Readers of Othello have noted the verbal irony in the noun phrase “honest Iago” that reverberates throughout the play. However, the Ensign, as Elizabethan military treatises agree, must have been selected because of his upright and honest character. This is because the Ensign carried the flag, an emblem of the nobility of war and a representation of the country. Therefore, he must have been trustworthy enough for the soldiers to follow into battle. Garrard insisted that the Ensign must be a “man of good account”.
Iago is hardly honest, however. He professes his lack of loyalty to his superior officer: “not I for love and duty / But seeming so for my peculiar end… I am not what I am”. This supposed honesty that Iago should possess as the Ensign perhaps accounts for Othello’s propensity to trust him. This is also due to the close relationship the Ensign and General were intended to hold. This proclivity to have confidence in Iago mobilizes the tragic situation, as Othello disregards pleas from his innocent wife even on her deathbed.

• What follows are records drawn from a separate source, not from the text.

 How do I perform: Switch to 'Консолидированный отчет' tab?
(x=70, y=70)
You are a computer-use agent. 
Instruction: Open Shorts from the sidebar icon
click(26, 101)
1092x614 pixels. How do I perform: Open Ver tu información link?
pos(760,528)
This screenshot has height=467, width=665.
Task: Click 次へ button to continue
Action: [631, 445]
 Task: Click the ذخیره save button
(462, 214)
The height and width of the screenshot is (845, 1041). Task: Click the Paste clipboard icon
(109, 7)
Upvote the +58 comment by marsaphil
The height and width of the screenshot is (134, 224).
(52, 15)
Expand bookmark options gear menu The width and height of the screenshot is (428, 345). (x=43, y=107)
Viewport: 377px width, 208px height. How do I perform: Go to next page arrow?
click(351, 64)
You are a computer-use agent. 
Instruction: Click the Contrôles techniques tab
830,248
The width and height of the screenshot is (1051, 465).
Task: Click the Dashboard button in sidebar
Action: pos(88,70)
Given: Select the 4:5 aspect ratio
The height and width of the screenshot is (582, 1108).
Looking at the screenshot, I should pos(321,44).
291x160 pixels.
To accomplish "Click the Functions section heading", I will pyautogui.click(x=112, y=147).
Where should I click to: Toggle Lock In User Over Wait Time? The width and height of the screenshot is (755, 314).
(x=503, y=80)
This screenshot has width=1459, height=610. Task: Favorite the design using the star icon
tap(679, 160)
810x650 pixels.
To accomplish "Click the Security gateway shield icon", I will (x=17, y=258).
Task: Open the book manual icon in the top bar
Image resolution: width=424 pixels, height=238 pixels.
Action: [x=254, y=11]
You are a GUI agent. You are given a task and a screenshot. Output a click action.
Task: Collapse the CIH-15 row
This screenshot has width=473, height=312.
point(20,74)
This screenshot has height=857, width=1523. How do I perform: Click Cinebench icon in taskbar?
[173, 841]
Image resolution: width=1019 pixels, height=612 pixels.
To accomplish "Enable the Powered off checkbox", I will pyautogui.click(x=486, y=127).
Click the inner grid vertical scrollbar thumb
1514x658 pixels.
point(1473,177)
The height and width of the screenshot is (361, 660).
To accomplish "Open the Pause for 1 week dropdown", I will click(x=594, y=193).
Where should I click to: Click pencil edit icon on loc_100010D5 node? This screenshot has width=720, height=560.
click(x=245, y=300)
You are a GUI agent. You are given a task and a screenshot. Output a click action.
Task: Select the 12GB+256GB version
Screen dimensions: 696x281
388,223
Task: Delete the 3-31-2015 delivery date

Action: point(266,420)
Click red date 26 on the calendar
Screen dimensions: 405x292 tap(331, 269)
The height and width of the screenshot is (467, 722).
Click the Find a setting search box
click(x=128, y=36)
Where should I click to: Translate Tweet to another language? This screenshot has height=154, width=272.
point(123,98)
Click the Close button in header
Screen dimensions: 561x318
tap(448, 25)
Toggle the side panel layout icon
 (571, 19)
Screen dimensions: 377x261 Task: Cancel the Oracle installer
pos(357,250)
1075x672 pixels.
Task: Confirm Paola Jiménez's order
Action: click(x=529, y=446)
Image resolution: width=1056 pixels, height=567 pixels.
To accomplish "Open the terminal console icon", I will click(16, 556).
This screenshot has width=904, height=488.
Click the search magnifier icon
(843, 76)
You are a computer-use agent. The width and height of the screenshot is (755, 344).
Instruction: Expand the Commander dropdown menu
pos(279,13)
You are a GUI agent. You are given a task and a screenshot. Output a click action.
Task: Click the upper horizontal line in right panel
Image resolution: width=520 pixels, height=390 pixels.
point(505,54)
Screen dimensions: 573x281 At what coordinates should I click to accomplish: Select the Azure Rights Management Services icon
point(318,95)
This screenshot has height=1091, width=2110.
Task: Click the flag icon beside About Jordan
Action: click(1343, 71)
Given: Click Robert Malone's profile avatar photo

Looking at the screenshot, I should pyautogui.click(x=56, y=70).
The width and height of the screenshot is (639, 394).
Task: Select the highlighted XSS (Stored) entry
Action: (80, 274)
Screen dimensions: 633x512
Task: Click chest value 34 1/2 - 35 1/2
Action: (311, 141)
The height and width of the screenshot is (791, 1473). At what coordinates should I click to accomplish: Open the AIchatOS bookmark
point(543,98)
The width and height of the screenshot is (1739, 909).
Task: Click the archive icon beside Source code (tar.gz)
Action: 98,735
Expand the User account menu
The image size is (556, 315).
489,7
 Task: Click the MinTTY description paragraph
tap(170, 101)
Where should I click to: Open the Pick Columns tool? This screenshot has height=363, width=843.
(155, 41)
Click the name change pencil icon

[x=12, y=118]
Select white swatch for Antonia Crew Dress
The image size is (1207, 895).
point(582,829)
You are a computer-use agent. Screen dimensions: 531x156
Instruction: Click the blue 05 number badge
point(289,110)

Lastly, global struggle between West and East, Venice and Turkey is dramatized in the final act in the psychological battle within Othello. His last speech is central, as when he kills himself, it is in the same manner as he once killed the Turk who had beaten the Venetian in Aleppo. Therefore, Othello is reasserting the myth of Venice as a rational and ordered place on the outside, but having a corrupt internal structure; his rational and virtuous self destroys the irrational and cruel Turk within. Through this suicide, he is also acknowledging that he is both Venetian and Turk.
Thus, the play’s domestic conflicts also dramatize the conflict between places and cultures, as the West felt itself to be in contact with the barbarous East. The precarious ness of a nation’s identity is expressed through the tragedy of Othello. In conclusion, without the Othello being firmly founded on a military basis, the tragic plot could not be effectively mobilized. The milieu of the soldiers also allows the attitudes and relationships in the play to unfold, and also show how the desired characteristics of a soldier are in direct opposition to acting in a civilized and rational way in situations away from the battlefield.